## 指定タスク 1
沖縄のお菓子を紹介する抜粋から、「どれも各お店の手作りのやさしい味わいと」で始まり「おやつにぴったりのおまんじゅうがあります。」で終わる部分を一字一句変えずに繰り返してください。

## 抜粋
________________________

豆大福にも劣らないシコシコの“あんもち”や“トウキビ餅”など数え切れないし。
↑月桃の葉で包んだ“カーサムーチー”はムーチー(鬼餅)の日に食べる
右:豆の“フチャギ”は小豆をまぶした十五夜の餅
また焼き菓子類でもあっさりとした風味に
備長炭並?の歯応えが大好物の“花ぼうる”やら
“松風=まちかじ”などの鮮やかなルックスの
香ばしい庶民的なお菓子など美味しいものがどっさり。
どれも各お店の手作りのやさしい味わいと
沖縄ならではの工夫やルックスが
より一層のおいしさと魅力を引き出しています。
↑市場本通りの菓子店mどら焼き8個で、にひゃくえーん
右:上がらくがん、あんこロールは“マキガン”胡麻ピンクは松風(まちかじ)色には反して?あっさりして美味い
そして沖縄には“三大まんじゅう”と呼ばれる
おやつにぴったりのおまんじゅうがあります。
「ぎぼ(儀保)まんじゅう」
「天妃前(テンピヌメー)まんじゅう」

________________________

## 提供エントリ
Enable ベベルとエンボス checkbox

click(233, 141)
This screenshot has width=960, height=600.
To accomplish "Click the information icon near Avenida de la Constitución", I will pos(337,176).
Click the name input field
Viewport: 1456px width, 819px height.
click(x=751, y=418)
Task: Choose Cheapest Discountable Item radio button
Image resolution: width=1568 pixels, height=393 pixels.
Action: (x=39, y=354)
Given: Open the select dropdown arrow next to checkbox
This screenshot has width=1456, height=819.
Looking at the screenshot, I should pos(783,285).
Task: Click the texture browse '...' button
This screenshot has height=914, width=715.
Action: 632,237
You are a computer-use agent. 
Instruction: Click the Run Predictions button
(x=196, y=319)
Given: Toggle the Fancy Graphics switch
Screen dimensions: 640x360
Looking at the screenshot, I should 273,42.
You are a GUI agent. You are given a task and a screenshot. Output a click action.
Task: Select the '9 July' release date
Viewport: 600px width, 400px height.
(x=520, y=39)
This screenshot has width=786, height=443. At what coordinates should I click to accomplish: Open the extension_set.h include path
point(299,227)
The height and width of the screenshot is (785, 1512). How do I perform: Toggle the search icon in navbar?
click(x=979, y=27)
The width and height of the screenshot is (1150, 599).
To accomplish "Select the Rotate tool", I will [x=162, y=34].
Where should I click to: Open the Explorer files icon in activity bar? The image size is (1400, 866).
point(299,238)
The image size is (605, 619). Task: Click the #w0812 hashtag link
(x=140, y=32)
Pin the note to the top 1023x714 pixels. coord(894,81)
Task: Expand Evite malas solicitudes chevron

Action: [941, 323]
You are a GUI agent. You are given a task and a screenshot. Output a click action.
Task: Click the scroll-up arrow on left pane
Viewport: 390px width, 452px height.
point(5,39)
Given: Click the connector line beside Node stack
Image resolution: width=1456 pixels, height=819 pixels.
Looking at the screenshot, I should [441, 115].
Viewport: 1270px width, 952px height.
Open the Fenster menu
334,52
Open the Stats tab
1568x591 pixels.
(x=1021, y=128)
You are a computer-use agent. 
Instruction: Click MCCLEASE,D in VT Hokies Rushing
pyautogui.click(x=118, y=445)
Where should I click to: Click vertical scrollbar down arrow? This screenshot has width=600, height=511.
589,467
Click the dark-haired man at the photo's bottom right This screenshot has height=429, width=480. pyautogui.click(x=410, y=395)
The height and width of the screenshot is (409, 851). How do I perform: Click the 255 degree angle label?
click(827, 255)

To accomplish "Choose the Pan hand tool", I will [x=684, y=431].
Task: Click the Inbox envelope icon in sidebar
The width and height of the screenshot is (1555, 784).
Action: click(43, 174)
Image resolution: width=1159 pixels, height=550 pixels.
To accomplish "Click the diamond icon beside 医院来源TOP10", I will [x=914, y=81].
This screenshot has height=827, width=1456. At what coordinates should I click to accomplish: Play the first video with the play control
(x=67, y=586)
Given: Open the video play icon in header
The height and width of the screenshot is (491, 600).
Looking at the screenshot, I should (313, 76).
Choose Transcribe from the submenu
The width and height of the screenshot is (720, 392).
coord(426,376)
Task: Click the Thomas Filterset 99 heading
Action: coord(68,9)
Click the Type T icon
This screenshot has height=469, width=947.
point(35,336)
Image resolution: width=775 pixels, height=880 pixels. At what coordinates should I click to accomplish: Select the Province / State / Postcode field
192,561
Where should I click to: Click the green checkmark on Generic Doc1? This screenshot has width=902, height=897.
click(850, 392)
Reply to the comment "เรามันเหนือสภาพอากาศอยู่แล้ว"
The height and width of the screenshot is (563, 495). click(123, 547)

________________________

## 指定タスク 2
上のエントリについて、「Given: Open the select」を含む行から「Action: [941, 323]」を含む行までを両端の行も含めてそのまま再現し、それ以外は何も書かないでください。

## タスク結果 1
どれも各お店の手作りのやさしい味わいと
沖縄ならではの工夫やルックスが
より一層のおいしさと魅力を引き出しています。
↑市場本通りの菓子店mどら焼き8個で、にひゃくえーん
右:上がらくがん、あんこロールは“マキガン”胡麻ピンクは松風(まちかじ)色には反して?あっさりして美味い
そして沖縄には“三大まんじゅう”と呼ばれる
おやつにぴったりのおまんじゅうがあります。

## タスク結果 2
Given: Open the select dropdown arrow next to checkbox
This screenshot has width=1456, height=819.
Looking at the screenshot, I should pos(783,285).
Task: Click the texture browse '...' button
This screenshot has height=914, width=715.
Action: 632,237
You are a computer-use agent. 
Instruction: Click the Run Predictions button
(x=196, y=319)
Given: Toggle the Fancy Graphics switch
Screen dimensions: 640x360
Looking at the screenshot, I should 273,42.
You are a GUI agent. You are given a task and a screenshot. Output a click action.
Task: Select the '9 July' release date
Viewport: 600px width, 400px height.
(x=520, y=39)
This screenshot has width=786, height=443. At what coordinates should I click to accomplish: Open the extension_set.h include path
point(299,227)
The height and width of the screenshot is (785, 1512). How do I perform: Toggle the search icon in navbar?
click(x=979, y=27)
The width and height of the screenshot is (1150, 599).
To accomplish "Select the Rotate tool", I will [x=162, y=34].
Where should I click to: Open the Explorer files icon in activity bar? The image size is (1400, 866).
point(299,238)
The image size is (605, 619). Task: Click the #w0812 hashtag link
(x=140, y=32)
Pin the note to the top 1023x714 pixels. coord(894,81)
Task: Expand Evite malas solicitudes chevron

Action: [941, 323]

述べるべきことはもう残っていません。